Odaira, as mentioned, is fast. He has been compared to his promoter Susumu Hanagata, a former WBA Flyweight champion and one of just 2 men to beat the great Masao Oba, and in many ways his style is based around that of Hanagata who also lacked power but had serious speed. Amongst his notable wins are decisions over former world title challenger Takashi Kunishige and Japanese challenger Yuma Iwahashi, neither was a dominant win though he was the deserving winner in both bouts. Saying that however his most impressive performance was his title winning effort against Masashi Tada in January this year, that was dominant.
Due to his lack of power Odaira isn't going to force an opponent to back off though he has got solid movement and energy. He will move and punch, make an opponent miss then punch again. Though he will never prevent a fighter from going to him.
In Yamamoto we have a man stepping up to title level for the first time, though at 22 we would expect him to be back at this level in a few years time. Unfortunately for Yamamoto his record is somewhat revealing. He won the 2012 All-Japan Rookie of the Year though since then he has done little of note and in all honesty the 2012 Rookie of the Year in the Minimumweight division was poor. In all he has gone 2-1 (1) since winning the Rookie of the Year with a stoppage loss to Hayato Yamaguchi, himself a former Japanese title challenger, and a narrow win over Kazuhiro Nakamura.
Ranked #7 by the JBC Yamamoto is going to be a clear under-dog and he's well behind a number of domestic rivals, in fact there is a massive difference between Yamamoto and #1 challenger Kosei Tanaka, who we believe will be heading straight to the OPBF title as opposed to facing the winner of this bout.

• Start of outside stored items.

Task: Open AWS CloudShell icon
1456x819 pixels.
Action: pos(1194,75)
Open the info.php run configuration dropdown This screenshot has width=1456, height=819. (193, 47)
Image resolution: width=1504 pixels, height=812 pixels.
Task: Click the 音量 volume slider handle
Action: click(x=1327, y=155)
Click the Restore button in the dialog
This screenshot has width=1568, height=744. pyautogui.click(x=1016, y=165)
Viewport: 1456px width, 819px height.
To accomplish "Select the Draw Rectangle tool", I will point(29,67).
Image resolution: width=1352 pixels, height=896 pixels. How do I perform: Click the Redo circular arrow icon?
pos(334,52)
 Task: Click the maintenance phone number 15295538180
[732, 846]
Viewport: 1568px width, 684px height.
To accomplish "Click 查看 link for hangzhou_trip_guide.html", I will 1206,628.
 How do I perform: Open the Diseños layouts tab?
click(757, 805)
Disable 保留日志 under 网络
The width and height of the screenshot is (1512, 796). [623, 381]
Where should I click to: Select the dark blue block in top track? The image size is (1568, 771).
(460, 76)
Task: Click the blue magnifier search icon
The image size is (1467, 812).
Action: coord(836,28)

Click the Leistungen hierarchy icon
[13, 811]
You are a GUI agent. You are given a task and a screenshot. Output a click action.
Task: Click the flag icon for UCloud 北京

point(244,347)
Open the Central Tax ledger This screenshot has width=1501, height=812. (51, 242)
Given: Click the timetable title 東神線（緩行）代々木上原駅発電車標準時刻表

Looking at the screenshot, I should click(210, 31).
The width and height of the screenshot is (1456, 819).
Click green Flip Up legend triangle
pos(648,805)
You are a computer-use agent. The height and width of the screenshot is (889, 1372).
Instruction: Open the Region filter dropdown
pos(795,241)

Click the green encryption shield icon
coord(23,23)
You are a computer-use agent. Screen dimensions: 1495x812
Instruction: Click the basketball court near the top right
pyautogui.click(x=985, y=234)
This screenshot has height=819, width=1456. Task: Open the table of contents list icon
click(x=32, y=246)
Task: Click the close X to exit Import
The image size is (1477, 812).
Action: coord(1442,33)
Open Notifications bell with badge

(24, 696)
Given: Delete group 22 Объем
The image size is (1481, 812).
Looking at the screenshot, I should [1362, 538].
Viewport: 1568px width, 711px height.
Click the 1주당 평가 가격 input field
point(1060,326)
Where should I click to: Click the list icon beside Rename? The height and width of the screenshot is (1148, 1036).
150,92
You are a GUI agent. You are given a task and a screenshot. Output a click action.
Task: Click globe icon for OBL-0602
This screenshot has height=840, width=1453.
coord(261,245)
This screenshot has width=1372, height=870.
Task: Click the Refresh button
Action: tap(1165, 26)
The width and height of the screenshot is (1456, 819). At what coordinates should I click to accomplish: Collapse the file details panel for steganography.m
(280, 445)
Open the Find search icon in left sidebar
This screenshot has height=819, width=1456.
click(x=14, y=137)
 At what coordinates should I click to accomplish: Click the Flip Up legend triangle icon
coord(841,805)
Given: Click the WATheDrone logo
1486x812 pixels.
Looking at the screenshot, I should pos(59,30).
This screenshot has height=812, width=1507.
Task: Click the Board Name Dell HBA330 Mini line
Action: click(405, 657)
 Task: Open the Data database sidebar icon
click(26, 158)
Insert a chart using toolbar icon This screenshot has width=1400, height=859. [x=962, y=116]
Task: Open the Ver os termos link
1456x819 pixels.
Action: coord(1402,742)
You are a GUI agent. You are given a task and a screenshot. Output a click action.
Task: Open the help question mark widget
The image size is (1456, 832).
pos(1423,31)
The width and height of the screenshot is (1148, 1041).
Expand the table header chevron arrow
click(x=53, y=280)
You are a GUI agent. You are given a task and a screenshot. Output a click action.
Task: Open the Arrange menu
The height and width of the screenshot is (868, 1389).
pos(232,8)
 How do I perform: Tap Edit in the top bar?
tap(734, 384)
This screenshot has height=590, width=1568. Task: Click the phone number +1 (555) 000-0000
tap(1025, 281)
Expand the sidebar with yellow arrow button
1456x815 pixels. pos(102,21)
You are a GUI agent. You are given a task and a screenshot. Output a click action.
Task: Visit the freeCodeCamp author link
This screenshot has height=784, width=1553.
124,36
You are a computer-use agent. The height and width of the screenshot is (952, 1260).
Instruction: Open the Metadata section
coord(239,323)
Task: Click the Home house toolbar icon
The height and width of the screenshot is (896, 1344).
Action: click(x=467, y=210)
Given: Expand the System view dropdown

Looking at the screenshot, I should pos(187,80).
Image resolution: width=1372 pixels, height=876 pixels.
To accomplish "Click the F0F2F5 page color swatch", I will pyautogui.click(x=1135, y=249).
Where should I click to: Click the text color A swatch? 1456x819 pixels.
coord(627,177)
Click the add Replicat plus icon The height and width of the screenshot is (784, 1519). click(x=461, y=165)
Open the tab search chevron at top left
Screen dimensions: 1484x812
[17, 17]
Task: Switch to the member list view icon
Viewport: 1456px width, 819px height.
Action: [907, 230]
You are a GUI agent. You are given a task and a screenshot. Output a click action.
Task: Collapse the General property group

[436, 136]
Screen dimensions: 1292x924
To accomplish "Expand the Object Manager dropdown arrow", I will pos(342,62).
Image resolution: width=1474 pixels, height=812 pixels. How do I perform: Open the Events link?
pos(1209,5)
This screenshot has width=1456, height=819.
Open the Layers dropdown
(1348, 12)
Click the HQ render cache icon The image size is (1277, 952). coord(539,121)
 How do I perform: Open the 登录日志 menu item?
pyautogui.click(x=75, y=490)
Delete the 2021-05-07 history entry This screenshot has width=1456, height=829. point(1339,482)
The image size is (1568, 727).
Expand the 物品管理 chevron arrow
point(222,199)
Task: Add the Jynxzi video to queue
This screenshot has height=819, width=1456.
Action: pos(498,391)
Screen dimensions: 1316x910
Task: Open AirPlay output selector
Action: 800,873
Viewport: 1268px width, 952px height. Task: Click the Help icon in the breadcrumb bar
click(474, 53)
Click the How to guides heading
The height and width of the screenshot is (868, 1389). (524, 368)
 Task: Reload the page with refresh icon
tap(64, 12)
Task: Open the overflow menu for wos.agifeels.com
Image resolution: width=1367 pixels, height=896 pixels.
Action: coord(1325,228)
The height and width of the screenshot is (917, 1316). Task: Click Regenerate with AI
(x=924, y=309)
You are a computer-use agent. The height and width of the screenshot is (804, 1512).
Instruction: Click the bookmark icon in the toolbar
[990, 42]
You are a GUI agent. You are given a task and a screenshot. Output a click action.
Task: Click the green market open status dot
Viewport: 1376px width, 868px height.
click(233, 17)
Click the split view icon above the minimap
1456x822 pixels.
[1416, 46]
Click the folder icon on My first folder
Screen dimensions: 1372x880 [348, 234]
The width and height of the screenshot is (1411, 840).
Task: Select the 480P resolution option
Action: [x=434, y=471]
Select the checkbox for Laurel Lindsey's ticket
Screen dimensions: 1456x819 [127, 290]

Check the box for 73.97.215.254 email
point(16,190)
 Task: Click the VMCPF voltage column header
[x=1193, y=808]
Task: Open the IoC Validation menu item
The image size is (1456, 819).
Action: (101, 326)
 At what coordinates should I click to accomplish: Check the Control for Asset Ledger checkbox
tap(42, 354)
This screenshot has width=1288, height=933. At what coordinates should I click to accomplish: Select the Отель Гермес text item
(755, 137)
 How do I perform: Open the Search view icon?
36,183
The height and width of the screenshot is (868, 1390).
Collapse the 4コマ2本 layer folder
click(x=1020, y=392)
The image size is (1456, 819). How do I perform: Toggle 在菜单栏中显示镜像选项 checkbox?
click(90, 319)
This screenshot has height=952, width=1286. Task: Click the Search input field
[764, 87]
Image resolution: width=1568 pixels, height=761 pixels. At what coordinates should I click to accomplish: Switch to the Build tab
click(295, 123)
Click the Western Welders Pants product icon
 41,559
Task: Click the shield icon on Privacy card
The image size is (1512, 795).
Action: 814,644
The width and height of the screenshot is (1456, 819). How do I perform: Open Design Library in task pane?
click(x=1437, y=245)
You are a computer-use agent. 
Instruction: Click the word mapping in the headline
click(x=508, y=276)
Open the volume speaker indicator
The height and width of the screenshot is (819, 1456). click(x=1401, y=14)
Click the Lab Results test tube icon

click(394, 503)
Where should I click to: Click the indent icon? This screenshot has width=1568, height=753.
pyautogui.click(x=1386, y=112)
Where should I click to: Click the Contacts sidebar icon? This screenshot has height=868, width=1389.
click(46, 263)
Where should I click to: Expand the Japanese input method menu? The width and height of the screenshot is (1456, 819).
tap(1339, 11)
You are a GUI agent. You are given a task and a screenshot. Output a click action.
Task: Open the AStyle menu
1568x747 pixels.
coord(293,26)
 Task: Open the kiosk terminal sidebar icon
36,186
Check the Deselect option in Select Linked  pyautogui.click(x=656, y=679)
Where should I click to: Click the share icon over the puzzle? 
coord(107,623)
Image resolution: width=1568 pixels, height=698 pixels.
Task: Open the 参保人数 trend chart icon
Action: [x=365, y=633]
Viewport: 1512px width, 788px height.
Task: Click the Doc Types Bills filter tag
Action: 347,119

The #7 ranking makes it sound like Yamamoto has a chance but we don't see it
With Odaira proven ability, notable wins and speedy trickery it's hard to see what Yamamoto brings to the table to beat Odaira. The challenger does have, on paper, a power edge though we don't see that mattering here, instead we can only see a clear and dominant win for Odaira via a wide decision as he makes the most of his speed, skills, and experience to take a clear win.